** START Passage to read **
(not review - some thoughts about favourite movie)
Magic, Dreams and Freedom
Cinema is something magical. Writer deals only with a pen and paper, artist deals only with brush and paint - director has to deal not only with camera, but with many people who may not understand his ideas - actors, cinematographers, editors etc. He has to explain them what exactly he wants. He has to overcome producers' obstacles. Isn't it a divine intent that some directors can create real art? Otto e mezzo (an example of such pure art) belongs to the handful of films for the sake of which cinema was invented. This multilayered, technically brilliant movie is undoubtedly the landmark in cinema history (along with Birth of the nation, Battleship Potyomkin and Citizen Kane).
The name of the film is just a number of movies that Fellini made up to then (including seven features and three short episodes). A succesfull director Guido Anselmi tries to shoot a new movie, but he doesn't know what exactly he wishes, he's in a crisis: crisis of creativity, crisis of love, crisis of mind. Will he be able to deal with all his problems? (Here all critics tell about autobiographical motives of the movie, but I won't) There is no sense to retell plot: Felllini's ideas are something more profound than formal structure and plot.
What is so innovative in the movie? It was Otto e mezzo where fantasy, dreams and reminiscences became such essential and important part of the film reality (don't tell me about Resnais and Bergman!). There is no "fog" as a background for dreams - dreams are as real as life. It's the main reason why so many people find the film to some extent complicated after the first viewing. But if you see it several times you'll understand that its simplicity is one of its merits. Why did Fellini choose such confusing method to tell this story? You see, his main principle was honesty, he had to be honest with his viewer. When you say about problems of intellectual you have to get into his inner life, into his thoughts. Only under this condition you can tell full and honest story about him.
** END Passage to read **
Written problem A
Answer these questions from the essay on Otto e mezzo:
(i) What does the title of the film refer to?
(ii) What is the name of the director whom the film follows?
(iii) What main principle does the essay attribute to Fellini?
Written problem B
List the films that the essay on Otto e mezzo names alongside it as landmarks in cinema history.
** START Data extract **
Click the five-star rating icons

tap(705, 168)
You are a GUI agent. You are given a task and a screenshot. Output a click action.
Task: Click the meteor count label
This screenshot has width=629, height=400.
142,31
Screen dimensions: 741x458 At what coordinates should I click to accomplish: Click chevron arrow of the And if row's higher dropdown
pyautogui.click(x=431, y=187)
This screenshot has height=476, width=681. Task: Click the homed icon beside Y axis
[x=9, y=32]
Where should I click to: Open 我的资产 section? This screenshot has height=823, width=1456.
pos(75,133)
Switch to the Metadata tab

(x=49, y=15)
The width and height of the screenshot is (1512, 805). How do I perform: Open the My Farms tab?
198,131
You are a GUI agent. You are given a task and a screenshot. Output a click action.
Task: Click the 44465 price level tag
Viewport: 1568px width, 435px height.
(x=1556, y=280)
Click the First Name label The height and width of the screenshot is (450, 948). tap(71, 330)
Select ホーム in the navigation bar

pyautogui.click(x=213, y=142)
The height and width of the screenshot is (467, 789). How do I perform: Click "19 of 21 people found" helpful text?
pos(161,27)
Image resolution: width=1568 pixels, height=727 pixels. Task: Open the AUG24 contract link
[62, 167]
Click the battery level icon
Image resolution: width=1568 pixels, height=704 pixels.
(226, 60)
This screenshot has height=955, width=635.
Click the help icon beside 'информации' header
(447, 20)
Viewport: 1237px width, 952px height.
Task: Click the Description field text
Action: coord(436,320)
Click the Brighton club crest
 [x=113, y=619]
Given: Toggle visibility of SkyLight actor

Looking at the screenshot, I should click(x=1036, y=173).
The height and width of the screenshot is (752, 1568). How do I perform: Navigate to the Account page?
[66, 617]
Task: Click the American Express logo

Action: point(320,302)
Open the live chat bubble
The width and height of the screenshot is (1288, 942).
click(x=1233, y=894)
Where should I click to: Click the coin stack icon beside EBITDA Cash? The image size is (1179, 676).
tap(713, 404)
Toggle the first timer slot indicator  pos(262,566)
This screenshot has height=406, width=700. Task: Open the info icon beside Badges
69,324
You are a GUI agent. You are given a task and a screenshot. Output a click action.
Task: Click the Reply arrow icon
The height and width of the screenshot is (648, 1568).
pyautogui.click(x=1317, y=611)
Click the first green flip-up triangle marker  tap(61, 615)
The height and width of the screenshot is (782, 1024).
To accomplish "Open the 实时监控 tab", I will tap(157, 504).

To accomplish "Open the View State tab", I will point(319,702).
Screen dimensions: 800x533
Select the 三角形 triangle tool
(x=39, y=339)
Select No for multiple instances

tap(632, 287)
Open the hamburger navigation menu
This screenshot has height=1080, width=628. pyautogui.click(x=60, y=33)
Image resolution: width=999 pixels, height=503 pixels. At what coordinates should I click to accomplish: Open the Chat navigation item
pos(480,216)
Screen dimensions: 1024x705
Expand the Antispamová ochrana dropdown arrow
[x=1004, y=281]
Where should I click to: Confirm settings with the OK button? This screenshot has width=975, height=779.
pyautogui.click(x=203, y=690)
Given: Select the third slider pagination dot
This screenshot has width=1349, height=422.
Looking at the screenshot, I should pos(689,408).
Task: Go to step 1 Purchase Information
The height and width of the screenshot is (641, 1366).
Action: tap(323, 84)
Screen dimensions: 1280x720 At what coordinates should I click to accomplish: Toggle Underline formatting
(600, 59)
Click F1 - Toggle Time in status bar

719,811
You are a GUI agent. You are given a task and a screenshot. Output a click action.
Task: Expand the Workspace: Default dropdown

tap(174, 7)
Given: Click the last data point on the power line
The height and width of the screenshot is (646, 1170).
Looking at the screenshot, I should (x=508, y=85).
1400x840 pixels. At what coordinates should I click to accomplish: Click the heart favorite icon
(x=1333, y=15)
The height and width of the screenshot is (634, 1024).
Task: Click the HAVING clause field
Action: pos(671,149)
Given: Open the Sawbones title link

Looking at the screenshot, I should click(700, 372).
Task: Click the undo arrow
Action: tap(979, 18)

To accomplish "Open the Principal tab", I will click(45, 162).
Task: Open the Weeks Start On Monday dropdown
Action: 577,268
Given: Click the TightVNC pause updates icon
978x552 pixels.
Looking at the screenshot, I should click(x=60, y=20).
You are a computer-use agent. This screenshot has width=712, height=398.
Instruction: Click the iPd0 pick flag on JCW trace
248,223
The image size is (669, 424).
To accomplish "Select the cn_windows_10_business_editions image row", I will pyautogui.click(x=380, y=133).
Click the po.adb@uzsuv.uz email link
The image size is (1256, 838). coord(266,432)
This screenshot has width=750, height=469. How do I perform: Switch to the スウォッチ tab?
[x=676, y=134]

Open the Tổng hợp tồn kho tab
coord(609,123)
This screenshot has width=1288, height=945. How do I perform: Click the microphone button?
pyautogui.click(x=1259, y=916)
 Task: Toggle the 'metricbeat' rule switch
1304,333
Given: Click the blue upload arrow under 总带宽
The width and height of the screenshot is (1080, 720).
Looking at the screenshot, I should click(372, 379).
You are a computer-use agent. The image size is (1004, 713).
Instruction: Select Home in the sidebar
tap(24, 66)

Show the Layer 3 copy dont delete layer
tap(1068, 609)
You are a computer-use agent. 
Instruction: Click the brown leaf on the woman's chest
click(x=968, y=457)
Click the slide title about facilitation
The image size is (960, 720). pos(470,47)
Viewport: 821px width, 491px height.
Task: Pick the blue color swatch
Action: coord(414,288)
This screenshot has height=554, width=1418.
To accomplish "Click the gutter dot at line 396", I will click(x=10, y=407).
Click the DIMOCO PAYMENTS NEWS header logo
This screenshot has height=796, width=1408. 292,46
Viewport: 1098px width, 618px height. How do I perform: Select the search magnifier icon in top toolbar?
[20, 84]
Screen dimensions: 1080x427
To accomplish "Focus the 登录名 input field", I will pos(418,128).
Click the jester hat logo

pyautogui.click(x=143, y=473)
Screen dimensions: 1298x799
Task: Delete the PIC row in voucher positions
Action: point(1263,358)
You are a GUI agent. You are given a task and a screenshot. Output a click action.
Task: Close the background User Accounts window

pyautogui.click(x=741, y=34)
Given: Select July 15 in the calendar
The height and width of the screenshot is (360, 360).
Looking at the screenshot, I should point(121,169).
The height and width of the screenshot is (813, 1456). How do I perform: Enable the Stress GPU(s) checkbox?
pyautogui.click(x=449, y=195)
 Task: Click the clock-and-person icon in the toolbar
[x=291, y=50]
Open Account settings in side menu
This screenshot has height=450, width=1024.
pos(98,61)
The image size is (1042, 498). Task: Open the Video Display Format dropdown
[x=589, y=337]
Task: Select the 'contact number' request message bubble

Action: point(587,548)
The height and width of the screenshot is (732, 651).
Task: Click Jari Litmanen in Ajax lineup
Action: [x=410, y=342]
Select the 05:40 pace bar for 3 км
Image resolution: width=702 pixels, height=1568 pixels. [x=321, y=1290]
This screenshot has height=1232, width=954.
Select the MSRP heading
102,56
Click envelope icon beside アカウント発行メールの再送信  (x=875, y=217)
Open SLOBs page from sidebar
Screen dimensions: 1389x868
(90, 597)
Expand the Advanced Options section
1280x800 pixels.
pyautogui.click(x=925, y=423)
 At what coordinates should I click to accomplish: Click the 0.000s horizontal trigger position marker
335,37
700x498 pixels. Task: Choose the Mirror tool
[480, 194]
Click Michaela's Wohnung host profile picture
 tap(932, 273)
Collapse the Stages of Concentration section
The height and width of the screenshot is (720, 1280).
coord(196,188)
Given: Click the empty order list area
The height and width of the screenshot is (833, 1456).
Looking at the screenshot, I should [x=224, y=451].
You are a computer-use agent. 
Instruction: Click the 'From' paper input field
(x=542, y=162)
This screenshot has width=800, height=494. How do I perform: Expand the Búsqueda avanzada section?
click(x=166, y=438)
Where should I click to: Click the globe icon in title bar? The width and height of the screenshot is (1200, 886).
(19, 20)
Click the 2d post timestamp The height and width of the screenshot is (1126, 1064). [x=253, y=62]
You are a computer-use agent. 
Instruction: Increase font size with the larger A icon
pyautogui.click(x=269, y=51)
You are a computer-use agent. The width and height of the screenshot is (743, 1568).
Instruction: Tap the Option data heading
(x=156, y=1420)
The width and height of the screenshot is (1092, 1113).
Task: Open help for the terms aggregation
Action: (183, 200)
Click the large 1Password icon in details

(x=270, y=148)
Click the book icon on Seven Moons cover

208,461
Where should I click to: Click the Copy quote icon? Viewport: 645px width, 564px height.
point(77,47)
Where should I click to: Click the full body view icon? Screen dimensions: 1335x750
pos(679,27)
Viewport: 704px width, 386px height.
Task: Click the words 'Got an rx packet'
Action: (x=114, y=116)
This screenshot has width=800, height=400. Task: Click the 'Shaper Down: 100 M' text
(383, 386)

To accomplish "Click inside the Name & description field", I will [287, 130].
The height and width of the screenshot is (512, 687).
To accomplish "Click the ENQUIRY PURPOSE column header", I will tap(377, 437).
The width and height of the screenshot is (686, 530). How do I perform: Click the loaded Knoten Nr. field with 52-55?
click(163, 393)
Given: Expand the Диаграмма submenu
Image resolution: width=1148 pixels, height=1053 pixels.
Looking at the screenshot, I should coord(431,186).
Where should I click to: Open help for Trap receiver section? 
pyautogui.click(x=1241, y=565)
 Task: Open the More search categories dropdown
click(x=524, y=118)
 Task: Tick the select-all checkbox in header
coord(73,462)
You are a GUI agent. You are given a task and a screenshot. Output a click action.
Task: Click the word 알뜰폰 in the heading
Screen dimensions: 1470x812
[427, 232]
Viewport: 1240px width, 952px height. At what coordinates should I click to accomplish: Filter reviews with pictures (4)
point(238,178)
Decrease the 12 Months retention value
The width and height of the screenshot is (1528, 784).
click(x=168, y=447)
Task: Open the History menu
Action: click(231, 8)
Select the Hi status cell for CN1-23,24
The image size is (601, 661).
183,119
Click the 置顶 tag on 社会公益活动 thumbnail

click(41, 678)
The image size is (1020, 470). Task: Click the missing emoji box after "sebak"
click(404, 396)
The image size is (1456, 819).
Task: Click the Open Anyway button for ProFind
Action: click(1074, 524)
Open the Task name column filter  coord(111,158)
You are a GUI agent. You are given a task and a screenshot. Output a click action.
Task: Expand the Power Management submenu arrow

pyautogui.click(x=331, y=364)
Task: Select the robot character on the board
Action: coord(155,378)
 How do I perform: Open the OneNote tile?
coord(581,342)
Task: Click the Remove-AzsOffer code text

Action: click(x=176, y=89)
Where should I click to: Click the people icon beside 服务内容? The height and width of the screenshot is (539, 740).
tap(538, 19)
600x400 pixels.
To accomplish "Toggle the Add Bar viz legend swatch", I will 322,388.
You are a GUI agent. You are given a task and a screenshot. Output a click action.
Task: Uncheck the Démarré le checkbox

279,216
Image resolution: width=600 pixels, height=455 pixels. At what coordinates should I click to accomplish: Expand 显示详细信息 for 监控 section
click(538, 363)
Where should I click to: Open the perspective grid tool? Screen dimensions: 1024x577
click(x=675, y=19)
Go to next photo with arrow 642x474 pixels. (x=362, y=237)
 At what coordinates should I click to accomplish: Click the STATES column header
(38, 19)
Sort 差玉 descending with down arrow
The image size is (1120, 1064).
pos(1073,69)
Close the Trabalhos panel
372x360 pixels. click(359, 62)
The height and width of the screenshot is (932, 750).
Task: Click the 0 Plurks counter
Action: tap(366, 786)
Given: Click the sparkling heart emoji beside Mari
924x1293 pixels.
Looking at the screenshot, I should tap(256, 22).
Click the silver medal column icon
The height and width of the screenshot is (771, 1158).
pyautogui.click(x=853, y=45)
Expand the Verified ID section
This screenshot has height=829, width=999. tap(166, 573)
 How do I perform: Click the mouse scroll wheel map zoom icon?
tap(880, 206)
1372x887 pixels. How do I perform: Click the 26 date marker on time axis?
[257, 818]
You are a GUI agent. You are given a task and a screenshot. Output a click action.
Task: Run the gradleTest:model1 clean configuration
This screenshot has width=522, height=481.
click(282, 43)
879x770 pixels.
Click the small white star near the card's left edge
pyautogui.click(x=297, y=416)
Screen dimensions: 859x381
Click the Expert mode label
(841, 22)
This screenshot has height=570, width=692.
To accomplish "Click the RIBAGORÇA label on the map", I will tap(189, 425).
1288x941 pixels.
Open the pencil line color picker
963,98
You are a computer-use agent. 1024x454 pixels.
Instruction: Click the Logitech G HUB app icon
** END Data extract **
Task answer A
(i) The number of movies Fellini had made up to then, seven features and three short episodes.
(ii) Guido Anselmi.
(iii) Honesty.

Task answer B
Birth of the nation, Battleship Potyomkin, Citizen Kane